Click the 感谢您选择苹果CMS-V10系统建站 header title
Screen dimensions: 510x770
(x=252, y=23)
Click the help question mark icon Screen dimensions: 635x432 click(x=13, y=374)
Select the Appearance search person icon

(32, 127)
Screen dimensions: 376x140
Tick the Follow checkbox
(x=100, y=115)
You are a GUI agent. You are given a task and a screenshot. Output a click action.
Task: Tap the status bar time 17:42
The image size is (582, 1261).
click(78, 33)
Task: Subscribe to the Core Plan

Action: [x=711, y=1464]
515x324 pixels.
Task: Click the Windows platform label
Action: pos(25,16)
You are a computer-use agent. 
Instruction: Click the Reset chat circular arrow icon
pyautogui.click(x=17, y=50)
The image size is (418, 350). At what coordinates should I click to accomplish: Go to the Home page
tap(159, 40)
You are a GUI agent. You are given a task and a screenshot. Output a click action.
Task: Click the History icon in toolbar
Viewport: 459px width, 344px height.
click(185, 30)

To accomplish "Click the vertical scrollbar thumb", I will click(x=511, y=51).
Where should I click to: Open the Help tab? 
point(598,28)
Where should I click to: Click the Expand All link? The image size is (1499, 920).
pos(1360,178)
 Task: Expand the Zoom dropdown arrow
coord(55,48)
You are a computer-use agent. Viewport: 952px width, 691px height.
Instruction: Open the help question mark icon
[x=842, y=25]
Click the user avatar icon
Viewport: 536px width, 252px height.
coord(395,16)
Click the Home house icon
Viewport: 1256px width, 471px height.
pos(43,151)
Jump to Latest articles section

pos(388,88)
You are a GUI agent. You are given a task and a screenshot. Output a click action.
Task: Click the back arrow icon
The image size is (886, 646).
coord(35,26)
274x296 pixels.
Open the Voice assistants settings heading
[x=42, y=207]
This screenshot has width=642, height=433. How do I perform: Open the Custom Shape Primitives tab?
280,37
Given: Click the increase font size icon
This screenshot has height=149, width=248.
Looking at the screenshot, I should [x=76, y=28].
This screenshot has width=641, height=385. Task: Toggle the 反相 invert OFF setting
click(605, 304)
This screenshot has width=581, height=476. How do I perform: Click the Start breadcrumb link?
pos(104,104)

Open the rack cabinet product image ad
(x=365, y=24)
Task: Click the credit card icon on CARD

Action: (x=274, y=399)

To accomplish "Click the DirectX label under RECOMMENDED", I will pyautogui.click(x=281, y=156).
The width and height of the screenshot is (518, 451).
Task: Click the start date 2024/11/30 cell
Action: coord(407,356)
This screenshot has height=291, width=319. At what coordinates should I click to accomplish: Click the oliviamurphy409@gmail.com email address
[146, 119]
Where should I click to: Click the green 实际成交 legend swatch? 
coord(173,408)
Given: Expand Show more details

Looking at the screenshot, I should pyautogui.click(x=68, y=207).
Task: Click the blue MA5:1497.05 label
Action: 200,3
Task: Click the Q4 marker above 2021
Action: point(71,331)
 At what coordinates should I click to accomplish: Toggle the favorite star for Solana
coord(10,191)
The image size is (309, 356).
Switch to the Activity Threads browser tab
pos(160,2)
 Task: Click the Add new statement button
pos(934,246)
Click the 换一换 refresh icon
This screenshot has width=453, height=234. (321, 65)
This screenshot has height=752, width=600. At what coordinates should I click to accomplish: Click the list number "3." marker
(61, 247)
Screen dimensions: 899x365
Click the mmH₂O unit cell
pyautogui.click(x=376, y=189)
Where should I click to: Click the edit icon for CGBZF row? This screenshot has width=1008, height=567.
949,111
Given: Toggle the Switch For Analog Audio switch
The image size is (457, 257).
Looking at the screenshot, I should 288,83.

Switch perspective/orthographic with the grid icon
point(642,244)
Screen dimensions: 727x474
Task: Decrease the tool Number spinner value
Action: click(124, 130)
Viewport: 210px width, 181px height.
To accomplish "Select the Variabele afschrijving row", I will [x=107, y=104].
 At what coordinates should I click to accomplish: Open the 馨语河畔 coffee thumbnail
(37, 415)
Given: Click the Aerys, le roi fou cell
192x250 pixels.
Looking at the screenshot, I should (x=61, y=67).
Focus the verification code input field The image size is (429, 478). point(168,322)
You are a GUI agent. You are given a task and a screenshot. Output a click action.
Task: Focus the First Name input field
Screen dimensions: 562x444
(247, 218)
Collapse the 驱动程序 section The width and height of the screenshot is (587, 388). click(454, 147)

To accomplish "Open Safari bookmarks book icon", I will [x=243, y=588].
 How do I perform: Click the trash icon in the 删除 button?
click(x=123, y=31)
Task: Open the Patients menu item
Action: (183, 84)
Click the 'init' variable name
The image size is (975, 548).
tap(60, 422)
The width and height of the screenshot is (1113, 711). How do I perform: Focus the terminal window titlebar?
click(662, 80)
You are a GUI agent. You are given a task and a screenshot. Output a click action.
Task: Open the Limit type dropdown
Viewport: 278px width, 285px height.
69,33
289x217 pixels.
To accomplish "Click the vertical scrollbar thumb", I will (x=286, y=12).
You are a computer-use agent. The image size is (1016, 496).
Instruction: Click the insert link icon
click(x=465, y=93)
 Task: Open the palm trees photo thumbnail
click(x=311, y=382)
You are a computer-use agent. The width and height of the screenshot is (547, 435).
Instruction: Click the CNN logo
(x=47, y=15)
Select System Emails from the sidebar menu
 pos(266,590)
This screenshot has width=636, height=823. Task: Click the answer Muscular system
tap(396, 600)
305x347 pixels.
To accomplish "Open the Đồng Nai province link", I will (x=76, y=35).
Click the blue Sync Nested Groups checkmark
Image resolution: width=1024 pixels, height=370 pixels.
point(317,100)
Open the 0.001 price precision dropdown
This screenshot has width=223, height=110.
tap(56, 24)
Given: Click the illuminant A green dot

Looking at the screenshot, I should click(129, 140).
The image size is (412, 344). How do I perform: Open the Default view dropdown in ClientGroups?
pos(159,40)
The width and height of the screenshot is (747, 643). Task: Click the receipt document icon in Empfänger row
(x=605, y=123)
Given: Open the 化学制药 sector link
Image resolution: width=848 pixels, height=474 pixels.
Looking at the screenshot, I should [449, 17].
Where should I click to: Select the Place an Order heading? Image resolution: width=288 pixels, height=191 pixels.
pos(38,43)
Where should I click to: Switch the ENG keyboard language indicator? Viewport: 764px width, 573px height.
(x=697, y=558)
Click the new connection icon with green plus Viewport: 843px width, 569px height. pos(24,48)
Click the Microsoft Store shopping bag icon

================================

** Work to complete **
In the answer, please give only the lines from the line containing "Given: Click the illuminant A green dot" through the final line of the data, copied exactly.

** Result **
Given: Click the illuminant A green dot

Looking at the screenshot, I should click(129, 140).
The image size is (412, 344). How do I perform: Open the Default view dropdown in ClientGroups?
pos(159,40)
The width and height of the screenshot is (747, 643). Task: Click the receipt document icon in Empfänger row
(x=605, y=123)
Given: Open the 化学制药 sector link
Image resolution: width=848 pixels, height=474 pixels.
Looking at the screenshot, I should [449, 17].
Where should I click to: Select the Place an Order heading? Image resolution: width=288 pixels, height=191 pixels.
pos(38,43)
Where should I click to: Switch the ENG keyboard language indicator? Viewport: 764px width, 573px height.
(x=697, y=558)
Click the new connection icon with green plus Viewport: 843px width, 569px height. pos(24,48)
Click the Microsoft Store shopping bag icon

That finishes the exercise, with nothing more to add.